The problem asks us to count how many times the digit '7' appears between any two consecutive occurrences of the digit '2' in the given number series. We need to identify pairs of '2's and then count the '7's that fall within those segments.

**step2** Analyzing the Number Series

The given number series is 5427298277828.
We need to find all the occurrences of '2' and then examine the digits between them.

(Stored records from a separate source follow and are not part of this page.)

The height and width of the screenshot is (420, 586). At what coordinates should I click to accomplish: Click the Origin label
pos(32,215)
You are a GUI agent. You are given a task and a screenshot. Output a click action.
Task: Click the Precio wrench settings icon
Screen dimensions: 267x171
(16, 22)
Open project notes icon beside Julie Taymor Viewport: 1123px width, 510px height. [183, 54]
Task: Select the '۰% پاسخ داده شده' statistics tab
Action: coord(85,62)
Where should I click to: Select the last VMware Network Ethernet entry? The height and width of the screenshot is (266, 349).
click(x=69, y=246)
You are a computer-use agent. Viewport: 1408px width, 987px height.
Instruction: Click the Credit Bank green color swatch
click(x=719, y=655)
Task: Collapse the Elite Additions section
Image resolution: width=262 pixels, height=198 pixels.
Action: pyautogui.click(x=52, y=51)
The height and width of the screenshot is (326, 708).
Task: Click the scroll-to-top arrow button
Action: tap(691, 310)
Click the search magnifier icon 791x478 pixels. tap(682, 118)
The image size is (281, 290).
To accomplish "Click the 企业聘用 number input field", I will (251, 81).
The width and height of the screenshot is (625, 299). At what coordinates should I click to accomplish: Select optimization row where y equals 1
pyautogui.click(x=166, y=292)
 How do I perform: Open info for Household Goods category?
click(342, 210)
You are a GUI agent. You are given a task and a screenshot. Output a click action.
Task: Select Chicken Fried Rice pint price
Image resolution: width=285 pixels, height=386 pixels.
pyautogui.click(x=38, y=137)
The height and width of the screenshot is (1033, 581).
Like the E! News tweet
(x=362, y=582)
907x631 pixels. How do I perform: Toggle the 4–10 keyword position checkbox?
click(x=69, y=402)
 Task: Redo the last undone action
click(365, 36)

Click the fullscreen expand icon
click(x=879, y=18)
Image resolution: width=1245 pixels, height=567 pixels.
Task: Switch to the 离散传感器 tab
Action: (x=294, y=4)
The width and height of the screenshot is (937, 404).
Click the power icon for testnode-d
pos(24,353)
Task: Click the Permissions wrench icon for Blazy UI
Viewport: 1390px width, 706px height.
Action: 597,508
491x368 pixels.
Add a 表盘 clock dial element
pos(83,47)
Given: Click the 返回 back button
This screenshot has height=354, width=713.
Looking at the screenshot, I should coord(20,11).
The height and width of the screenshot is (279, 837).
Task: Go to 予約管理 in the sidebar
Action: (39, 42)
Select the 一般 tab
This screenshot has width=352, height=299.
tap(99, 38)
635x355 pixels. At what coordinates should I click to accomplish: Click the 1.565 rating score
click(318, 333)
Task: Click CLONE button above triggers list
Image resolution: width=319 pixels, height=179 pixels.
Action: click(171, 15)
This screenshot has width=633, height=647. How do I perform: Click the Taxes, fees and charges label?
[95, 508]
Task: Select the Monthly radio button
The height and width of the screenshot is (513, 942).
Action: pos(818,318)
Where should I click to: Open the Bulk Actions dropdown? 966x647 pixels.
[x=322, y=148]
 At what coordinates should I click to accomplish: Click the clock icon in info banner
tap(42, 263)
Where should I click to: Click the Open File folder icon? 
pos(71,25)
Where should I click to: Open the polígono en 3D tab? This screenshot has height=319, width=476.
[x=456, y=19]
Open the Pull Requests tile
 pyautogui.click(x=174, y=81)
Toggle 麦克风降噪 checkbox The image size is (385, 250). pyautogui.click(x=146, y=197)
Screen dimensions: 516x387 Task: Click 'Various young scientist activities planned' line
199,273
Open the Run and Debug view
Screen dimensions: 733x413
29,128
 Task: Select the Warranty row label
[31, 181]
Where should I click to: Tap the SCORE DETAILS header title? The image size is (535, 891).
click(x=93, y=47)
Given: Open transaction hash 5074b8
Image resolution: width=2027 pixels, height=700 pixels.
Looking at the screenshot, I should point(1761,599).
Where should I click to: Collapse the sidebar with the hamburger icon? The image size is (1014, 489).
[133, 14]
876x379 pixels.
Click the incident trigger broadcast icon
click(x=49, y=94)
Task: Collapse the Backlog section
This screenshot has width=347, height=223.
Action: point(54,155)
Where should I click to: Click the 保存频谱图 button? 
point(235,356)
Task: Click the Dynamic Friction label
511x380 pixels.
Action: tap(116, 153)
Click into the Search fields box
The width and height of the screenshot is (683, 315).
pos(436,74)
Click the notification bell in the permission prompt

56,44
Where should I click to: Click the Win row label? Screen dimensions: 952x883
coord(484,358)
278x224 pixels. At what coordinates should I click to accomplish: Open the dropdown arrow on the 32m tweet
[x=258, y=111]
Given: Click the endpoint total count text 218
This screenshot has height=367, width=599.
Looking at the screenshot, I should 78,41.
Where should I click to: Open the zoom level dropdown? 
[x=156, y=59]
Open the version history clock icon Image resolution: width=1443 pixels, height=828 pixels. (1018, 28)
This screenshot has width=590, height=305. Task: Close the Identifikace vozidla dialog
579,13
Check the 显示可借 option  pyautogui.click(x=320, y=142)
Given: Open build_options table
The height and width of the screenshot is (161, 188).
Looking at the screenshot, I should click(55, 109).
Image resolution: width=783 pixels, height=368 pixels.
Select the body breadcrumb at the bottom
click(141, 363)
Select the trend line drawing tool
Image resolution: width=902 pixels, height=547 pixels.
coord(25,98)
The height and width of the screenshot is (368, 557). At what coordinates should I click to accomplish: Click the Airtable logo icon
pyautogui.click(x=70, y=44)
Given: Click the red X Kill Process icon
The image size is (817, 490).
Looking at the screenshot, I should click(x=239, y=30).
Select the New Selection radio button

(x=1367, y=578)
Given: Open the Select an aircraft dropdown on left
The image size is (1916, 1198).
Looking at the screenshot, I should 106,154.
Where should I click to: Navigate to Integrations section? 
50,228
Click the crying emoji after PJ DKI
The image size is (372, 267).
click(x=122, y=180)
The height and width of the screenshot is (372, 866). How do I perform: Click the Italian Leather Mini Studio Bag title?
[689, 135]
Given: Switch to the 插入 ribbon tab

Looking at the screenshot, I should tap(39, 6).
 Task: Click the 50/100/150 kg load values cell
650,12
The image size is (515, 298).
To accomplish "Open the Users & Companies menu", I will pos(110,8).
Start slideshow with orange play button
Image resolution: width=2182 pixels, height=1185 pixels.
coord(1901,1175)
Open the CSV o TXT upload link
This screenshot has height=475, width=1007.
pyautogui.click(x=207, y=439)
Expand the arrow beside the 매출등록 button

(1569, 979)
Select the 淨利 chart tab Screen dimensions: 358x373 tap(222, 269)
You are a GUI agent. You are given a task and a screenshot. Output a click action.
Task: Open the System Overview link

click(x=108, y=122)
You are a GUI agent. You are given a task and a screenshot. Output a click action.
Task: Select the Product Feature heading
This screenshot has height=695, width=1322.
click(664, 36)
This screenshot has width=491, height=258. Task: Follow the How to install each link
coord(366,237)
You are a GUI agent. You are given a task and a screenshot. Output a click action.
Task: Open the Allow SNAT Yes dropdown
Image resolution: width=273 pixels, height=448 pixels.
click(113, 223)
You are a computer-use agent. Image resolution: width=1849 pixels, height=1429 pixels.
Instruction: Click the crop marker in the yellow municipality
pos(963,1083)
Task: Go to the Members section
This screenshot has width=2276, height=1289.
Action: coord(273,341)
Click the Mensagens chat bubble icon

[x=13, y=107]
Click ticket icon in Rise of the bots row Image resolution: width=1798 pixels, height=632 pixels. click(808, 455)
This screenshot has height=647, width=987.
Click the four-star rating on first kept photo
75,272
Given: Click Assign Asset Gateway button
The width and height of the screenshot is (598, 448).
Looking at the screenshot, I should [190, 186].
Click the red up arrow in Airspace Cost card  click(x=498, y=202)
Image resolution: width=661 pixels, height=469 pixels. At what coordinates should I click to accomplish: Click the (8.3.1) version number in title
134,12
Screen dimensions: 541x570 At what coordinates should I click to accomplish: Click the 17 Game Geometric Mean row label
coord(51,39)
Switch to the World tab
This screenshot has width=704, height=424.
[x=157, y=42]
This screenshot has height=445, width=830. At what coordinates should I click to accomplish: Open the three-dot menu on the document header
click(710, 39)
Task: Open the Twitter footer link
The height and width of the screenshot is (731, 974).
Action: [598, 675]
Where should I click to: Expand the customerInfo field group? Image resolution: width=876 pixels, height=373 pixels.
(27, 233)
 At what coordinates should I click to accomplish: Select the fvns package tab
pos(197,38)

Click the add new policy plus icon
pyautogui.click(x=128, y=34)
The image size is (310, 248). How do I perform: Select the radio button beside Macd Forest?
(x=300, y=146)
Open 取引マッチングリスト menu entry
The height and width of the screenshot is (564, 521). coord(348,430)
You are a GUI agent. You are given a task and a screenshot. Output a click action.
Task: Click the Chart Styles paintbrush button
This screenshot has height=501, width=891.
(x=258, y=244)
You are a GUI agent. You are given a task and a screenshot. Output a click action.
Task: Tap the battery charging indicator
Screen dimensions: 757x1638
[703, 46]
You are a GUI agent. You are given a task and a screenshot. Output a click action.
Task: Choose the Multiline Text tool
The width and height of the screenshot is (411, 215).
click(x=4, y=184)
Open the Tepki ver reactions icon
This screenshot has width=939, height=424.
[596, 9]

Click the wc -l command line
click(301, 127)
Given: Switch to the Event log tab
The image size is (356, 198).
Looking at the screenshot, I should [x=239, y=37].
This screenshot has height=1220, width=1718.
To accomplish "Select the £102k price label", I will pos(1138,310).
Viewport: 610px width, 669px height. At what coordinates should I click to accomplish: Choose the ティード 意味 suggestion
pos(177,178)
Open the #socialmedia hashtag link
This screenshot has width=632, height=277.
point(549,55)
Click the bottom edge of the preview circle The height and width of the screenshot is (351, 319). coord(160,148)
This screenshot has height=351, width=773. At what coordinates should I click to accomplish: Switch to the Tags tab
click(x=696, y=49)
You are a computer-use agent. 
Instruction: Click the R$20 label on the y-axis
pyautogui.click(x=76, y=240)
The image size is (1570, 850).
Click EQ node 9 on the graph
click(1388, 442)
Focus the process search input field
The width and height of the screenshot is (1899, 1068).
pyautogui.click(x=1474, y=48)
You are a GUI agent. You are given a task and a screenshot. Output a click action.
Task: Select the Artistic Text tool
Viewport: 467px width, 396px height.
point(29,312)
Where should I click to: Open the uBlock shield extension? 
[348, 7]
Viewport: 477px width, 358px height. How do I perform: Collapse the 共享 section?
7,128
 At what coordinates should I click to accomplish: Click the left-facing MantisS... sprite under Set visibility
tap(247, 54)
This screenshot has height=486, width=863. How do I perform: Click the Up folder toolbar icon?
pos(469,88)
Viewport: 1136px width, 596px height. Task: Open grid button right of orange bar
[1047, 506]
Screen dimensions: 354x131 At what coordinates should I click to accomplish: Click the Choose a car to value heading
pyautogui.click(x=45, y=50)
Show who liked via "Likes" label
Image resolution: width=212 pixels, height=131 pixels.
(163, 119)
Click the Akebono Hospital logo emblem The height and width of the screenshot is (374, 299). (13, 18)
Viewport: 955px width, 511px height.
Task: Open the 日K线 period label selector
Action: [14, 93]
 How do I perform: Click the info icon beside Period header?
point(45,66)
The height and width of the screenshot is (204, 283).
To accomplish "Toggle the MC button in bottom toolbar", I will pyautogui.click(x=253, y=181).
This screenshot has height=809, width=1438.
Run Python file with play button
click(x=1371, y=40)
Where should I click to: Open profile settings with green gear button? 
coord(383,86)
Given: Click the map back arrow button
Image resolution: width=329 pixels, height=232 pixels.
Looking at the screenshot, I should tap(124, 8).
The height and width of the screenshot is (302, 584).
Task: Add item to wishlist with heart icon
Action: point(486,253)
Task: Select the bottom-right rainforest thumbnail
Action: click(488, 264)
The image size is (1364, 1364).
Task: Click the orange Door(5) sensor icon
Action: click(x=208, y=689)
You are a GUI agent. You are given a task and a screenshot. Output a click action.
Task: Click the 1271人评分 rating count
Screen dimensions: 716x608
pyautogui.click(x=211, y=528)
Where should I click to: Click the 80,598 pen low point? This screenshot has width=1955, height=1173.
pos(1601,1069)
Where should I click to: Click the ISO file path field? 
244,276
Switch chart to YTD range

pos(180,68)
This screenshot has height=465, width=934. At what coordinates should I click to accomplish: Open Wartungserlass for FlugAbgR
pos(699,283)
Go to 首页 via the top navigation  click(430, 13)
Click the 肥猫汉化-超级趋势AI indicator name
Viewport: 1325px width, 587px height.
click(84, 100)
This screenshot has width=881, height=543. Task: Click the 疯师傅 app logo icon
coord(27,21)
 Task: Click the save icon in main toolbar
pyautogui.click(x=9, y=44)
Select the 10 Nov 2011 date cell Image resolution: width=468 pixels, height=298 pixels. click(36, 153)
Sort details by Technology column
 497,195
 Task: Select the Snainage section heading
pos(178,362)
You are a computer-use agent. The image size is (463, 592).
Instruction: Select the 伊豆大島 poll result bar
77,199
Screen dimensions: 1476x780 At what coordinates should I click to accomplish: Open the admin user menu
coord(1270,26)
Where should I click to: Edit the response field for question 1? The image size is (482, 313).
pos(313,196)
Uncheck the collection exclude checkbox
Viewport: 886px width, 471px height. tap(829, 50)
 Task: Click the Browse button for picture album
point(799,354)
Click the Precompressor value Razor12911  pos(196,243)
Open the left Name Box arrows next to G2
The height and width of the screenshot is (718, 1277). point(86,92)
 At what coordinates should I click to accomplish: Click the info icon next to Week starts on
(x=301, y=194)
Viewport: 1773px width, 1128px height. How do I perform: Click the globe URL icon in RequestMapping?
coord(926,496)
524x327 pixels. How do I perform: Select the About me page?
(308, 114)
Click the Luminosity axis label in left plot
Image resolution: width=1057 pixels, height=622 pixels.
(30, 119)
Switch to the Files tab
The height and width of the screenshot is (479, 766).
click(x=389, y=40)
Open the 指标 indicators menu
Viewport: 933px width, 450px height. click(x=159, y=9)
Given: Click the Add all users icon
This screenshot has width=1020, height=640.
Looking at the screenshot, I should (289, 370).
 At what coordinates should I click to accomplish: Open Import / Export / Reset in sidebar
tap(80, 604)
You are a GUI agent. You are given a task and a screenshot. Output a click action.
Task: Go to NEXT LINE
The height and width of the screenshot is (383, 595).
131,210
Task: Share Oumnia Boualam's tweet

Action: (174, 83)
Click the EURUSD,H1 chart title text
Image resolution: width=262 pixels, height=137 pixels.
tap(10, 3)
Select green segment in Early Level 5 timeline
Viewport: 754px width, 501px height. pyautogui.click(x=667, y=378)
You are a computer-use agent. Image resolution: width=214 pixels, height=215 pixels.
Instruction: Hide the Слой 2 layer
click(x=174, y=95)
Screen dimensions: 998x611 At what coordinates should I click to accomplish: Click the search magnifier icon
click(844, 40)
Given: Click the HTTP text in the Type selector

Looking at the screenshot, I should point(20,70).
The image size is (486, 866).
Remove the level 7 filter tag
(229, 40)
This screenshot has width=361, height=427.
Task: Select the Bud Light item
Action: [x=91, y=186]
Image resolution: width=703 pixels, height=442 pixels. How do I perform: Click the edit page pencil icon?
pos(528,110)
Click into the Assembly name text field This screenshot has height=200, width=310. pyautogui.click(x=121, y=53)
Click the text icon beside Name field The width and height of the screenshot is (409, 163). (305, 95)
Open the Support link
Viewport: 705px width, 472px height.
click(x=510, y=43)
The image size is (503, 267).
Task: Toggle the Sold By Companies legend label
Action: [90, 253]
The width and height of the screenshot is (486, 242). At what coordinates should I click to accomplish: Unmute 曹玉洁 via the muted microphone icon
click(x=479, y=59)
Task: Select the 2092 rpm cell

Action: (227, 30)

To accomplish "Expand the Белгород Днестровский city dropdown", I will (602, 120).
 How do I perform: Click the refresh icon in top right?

**step3** Identifying Segments Between '2's

Let's list the occurrences of the digit '2' in the series:
1. The first '2' is at the third position: 54**2**7298277828
2. The second '2' is at the fifth position: 5427**2**98277828
3. The third '2' is at the eighth position: 5427298**2**77828
4. The fourth '2' is at the thirteenth position: 54272982778**2**8
Now, let's look at the segments between these '2's:

**step4** Counting '7's in Each Segment

Segment 1: From the first '2' to the second '2'.
The digits between them are '7'.
Series excerpt: 54**272**98277828
Here, we have one '7' (2**7**2). So, there is 1 '7'.
Segment 2: From the second '2' to the third '2'.
The digits between them are '9', '8'.
Series excerpt: 5427**2982**77828
Here, we have no '7's (2982). So, there are 0 '7's.
Segment 3: From the third '2' to the fourth '2'.
The digits between them are '7', '7', '8'.
Series excerpt: 5427298**27782**8
Here, we have two '7's (2**77**82). So, there are 2 '7's.

**step5** Calculating the Total Count

Adding the counts from each segment:
Total number of '7's = 1 (from Segment 1) + 0 (from Segment 2) + 2 (from Segment 3) = 3.
Therefore, there are three '7's between two '2's in the given number series.